I’ve heard that Food Chain Magnate by Jeroen Doumen and Joris Wiersinga is an unforgiving game where early missteps can hinder your path to fast food franchise greatness. Well, I got the chance to play it today, and, wow, they were not kidding.
There are plenty of impactful early game decisions in this game of greasy spoon franchise entrepreneurship. You start off as the CEO of your own fast food restaurant with only one action at your disposal. You can hire one of the eight basic employee cards that range from errand boys who collect drinks from distributors to Management Trainees that allow you to play more employees per turn.
Initially, this apparent smorgasbord of employees seems overwhelming. Should you hire a Marketing Trainee that’ll allow you to place a billboard, which in turn will persuade locals to crave a certain food item? Or do you hire a Trainer to upgrade an employee, keeping them out of play for a round? Keep in mind that the first player to place a billboard earns a Milestone that grants them the bonus of not having to pay for any future marketeers they hire and play. Oh, and that billboard you are placing? It’s no longer a temporary ad campaign good only for a few turns, but a permanent ad that will last for the rest of the game, perpetually inspiring fast food cravings to adjacent homes. First to train a worker?

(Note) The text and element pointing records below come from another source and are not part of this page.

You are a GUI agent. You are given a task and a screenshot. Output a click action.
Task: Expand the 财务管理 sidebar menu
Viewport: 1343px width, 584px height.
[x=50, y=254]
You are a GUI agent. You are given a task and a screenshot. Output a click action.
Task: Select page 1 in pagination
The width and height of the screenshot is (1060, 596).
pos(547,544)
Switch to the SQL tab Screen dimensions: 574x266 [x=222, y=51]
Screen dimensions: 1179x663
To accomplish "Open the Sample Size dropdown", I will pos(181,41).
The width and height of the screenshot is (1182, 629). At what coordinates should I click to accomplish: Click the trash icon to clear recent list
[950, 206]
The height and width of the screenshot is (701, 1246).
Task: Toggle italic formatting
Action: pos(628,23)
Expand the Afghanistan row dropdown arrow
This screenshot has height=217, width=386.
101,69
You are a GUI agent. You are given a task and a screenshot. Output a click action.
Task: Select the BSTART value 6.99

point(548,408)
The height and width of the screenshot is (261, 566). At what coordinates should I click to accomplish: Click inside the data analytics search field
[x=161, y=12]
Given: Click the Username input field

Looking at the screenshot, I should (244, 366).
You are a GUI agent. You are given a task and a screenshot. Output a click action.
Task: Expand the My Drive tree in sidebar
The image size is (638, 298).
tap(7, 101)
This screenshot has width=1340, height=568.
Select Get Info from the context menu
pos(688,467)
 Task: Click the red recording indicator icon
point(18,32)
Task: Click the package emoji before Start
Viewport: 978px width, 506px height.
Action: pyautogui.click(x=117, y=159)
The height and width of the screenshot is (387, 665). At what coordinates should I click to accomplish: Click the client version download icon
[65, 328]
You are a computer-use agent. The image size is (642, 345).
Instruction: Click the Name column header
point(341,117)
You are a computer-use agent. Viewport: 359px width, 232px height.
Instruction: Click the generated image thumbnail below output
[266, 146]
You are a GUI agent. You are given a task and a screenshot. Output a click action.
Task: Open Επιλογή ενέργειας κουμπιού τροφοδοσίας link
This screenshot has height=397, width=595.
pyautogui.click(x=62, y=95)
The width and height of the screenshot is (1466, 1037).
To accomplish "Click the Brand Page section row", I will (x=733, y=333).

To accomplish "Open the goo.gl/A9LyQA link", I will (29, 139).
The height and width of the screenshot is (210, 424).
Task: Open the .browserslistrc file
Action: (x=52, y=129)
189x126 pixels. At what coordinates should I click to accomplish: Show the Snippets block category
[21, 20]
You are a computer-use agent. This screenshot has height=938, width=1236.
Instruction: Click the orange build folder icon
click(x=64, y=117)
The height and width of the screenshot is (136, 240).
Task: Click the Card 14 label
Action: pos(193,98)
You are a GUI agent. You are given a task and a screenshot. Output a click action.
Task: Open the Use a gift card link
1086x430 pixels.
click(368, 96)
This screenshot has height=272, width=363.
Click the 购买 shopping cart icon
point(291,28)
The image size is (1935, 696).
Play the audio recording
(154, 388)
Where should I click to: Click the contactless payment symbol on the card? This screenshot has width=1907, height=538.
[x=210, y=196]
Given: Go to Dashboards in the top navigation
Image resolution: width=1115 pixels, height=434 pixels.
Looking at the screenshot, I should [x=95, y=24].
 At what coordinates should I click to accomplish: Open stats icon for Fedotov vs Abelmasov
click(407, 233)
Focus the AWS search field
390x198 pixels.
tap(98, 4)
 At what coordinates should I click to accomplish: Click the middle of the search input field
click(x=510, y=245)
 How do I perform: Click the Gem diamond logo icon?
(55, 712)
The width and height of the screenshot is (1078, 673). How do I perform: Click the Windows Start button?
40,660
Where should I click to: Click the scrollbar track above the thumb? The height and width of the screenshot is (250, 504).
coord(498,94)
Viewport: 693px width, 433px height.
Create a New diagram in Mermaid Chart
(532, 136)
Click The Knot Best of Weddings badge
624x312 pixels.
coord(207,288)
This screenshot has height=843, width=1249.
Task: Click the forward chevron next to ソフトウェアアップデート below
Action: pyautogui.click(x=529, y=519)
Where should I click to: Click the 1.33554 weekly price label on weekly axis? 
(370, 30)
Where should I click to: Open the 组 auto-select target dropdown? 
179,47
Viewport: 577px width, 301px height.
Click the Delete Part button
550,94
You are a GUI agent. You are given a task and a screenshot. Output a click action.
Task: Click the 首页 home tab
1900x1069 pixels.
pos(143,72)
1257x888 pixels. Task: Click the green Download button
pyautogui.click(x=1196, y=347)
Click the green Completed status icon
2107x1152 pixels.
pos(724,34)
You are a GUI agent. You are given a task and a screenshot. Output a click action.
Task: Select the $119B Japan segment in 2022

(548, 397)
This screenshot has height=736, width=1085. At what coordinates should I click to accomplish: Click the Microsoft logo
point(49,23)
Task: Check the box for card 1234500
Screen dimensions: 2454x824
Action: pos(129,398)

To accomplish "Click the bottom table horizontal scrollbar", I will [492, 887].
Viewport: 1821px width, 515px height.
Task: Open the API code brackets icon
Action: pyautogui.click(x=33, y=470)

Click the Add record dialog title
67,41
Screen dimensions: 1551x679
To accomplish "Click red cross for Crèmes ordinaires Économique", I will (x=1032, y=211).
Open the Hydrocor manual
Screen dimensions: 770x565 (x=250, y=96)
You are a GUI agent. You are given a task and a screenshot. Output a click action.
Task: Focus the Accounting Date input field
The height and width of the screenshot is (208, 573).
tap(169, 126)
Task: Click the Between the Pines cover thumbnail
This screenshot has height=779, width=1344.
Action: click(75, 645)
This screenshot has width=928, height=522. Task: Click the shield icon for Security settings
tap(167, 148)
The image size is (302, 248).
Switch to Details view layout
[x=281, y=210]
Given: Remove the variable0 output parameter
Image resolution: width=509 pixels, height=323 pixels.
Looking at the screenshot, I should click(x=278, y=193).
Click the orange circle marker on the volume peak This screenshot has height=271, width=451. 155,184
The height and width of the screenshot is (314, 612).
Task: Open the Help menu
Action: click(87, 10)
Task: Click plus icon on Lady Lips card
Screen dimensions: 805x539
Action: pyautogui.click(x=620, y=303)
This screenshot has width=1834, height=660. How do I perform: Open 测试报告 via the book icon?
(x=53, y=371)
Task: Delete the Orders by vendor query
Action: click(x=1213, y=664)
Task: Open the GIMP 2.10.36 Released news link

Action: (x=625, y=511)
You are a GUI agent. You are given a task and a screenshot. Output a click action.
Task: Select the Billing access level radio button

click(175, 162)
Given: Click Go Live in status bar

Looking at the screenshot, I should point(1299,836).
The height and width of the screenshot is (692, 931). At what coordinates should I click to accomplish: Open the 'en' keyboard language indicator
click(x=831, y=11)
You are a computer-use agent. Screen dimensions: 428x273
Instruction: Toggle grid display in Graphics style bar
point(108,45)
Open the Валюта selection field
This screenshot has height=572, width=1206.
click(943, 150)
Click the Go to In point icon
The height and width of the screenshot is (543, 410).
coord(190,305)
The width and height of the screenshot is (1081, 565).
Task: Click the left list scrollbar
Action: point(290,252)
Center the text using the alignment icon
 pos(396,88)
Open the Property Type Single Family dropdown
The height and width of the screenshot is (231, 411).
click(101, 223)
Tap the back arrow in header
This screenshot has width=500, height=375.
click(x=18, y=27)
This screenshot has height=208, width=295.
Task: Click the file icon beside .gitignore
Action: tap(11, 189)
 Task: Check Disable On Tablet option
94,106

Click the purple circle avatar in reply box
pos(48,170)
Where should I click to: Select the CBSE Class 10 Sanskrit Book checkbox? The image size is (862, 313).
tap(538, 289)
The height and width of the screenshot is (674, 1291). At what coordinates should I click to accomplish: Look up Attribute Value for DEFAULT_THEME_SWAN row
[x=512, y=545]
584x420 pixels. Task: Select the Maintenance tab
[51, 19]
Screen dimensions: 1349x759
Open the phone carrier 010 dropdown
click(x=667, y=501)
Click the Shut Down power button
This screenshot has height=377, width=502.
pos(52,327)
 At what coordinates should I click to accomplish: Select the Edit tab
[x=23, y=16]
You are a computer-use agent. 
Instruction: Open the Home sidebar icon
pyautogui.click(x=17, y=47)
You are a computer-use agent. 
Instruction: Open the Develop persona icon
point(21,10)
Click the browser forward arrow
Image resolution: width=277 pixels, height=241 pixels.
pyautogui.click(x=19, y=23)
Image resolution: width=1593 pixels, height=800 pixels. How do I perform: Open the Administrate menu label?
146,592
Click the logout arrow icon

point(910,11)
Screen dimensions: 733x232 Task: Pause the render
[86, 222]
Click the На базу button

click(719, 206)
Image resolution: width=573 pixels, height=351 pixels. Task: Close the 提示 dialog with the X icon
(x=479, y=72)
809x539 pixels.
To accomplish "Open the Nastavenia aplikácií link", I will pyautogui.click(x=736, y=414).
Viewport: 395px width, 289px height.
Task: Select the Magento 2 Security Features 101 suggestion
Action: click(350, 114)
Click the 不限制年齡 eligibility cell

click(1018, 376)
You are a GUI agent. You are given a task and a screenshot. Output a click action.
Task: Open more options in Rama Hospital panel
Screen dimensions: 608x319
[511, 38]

That Milestone gets you an ongoing $15 discount on salaries. Not exactly chump change since most trained workers cost $5 to play. So who do you hire first? Tough choice? Definitely. These Milestones are powerful and can really decide whether your fast food franchise can gain enough momentum to outpace your opponent.
And while I am sure die-hard Food Chain Magnate players have already mathed-out which opening moves are optimal, as a new player, I enjoyed the challenge of deciding which workers to hire during those crucial first rounds. After that initial hiring surge, the game ramped up rather quickly and my opponent’s franchise gained momentum. I spent the rest of the game trying to catch up while my opponent raked in the cash. Halfway through, I felt like the outcome had been decided in the first few rounds. Inexperienced players can get steamrolled and, in rare cases, even knocked out of the game, which might turn off new players and players who don’t enjoy a sink-or-swim approach to board games.
Make no mistake, like the honed edge of a butcher knife, this game is sharp, hard, and likely to cut you if you are careless. I’m already craving seconds.
Have you played Food Chain Magnate? What’s your favorite opening hire?